On the front lines of the West African Ebola outbreak, epidemiologist Lina Moses explains the disease is transmitted ‘by love’ when family members care for sick children and parents and fall ill themselves. Moses introduces the heroes of the outbreak—health care workers who quarantined the sick and monitored those close to them. These ‘contact tracers’ stopped the spread of disease, but died by the dozens. In Lagos, Africa’s most populous city, we witness how this boots-on-the ground strategy was instrumental in stopping Ebola from potentially going global, and continuing to spread for years.
To make sure audiences don’t get the wrong message about the animals that carry diseases, SPILLOVER — ZIKA, EBOLA & BEYOND is careful not to scapegoat them. In Bangladesh, where the Nipah virus is spread by bats, epidemiologist John Epstein explains how the animals are vital for seed dispersal and controlling insects throughout the world. Similarly, primates that carry diseases are important members of food webs, and can’t simply be eliminated. In fact, the film points out it is human settlements encroaching on wild places that set the stage for dangerous virus spillover.
SPILLOVER — ZIKA, EBOLA & BEYOND concludes that spillover diseases are here to stay but by improving healthcare at local levels, and monitoring known sources of viruses, we may be able to stop outbreaks from turning into epidemics. As epidemiologist Emily Gurley cautions, only by looking at the big picture can we prevail: “…Unless we accept that our fate is linked across people and across animals across the world, then we’re never going to do what’s needed to get ahead of these kinds of public health threats.”

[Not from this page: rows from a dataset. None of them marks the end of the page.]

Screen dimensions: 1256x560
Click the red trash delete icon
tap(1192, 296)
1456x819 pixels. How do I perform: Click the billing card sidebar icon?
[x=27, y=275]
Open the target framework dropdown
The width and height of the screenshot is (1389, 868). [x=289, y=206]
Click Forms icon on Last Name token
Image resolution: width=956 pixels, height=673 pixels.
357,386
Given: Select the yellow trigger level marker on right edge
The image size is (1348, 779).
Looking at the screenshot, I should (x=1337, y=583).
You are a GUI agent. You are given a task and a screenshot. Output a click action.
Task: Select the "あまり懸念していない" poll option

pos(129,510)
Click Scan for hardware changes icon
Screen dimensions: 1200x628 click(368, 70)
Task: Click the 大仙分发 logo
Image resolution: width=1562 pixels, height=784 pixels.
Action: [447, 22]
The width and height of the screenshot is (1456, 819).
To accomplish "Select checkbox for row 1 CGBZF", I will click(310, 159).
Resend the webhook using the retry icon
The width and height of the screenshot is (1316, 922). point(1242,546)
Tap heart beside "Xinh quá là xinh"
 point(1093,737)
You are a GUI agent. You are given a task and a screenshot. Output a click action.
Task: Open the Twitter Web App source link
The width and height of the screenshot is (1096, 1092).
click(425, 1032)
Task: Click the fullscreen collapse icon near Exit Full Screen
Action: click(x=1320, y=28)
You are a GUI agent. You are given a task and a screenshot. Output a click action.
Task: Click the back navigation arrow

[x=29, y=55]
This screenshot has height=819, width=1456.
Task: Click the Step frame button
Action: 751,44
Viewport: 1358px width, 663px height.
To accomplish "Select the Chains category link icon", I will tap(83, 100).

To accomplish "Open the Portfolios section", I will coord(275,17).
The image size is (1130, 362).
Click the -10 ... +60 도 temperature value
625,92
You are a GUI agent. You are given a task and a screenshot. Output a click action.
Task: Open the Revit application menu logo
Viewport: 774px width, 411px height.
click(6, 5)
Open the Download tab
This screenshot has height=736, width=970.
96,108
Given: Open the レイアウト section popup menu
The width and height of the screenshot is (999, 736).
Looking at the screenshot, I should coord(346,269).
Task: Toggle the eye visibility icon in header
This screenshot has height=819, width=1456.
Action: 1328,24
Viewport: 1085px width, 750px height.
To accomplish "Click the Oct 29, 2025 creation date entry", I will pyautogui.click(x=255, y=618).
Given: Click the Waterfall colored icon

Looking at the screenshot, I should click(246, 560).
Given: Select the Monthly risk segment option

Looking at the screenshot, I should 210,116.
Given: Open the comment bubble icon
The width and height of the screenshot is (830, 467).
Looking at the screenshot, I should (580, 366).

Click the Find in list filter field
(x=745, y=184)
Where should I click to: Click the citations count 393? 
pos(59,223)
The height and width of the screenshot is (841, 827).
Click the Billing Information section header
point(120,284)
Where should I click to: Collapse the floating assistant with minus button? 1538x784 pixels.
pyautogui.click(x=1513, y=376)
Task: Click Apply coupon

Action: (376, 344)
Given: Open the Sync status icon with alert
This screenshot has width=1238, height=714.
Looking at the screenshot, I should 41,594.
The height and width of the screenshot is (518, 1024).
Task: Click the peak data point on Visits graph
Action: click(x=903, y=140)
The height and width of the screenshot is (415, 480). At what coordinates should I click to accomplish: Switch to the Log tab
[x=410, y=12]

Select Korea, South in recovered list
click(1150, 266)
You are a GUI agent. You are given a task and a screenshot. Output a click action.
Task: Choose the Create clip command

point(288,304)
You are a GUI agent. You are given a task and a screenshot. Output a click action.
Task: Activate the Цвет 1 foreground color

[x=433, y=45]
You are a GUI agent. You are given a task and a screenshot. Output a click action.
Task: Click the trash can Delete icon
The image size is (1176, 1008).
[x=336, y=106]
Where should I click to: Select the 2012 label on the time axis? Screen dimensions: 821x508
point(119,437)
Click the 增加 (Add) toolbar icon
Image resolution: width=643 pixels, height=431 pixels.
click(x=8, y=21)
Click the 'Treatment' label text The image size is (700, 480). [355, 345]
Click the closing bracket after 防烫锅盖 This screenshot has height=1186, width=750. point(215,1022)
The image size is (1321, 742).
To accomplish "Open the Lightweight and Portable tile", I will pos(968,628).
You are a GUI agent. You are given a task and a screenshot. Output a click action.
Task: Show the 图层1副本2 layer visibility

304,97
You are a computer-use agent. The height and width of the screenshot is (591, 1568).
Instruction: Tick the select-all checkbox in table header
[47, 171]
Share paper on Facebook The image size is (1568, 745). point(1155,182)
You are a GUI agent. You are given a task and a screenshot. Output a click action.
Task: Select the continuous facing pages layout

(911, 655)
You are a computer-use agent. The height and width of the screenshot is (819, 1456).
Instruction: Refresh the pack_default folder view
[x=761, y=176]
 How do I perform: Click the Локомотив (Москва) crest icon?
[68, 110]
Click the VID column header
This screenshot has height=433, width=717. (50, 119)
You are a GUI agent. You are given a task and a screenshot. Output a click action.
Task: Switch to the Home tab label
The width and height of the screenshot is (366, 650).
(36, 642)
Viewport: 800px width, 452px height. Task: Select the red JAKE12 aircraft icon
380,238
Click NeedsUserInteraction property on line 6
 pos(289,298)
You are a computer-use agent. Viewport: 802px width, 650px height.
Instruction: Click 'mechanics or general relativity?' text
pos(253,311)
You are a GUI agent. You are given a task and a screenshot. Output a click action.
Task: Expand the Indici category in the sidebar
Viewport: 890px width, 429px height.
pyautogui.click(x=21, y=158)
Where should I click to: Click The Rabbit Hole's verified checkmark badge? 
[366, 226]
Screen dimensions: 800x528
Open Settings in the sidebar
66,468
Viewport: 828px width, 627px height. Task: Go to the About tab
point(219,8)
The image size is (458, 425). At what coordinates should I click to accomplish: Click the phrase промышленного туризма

“A powerful documentary chronicles the mysterious viruses, such as Ebola and Zika, that jump from animals to people–any one of which could one day cause the next great pandemic.”
Christine Gorman, Scientific American
“‘Spillover–Zika, Ebola & Beyond’ will provide viewers with a clear explanation of how more than 70 percent of diseases transfer from animals to infect humans. The documentary lays the foundation for viewers by explaining how the world has historically handled parallel health emergencies and how experts plan on navigating the growing threats.”
Samantha Olson, Medical Daily
“This well–crafted (and disturbing hour) takes a broader view. It shows how Ebola spread from African villages, almost becoming a pandemic that would have killed millions globally. It shows how other diseases have had similar routes, with Zika leaping from unknown to crisis.”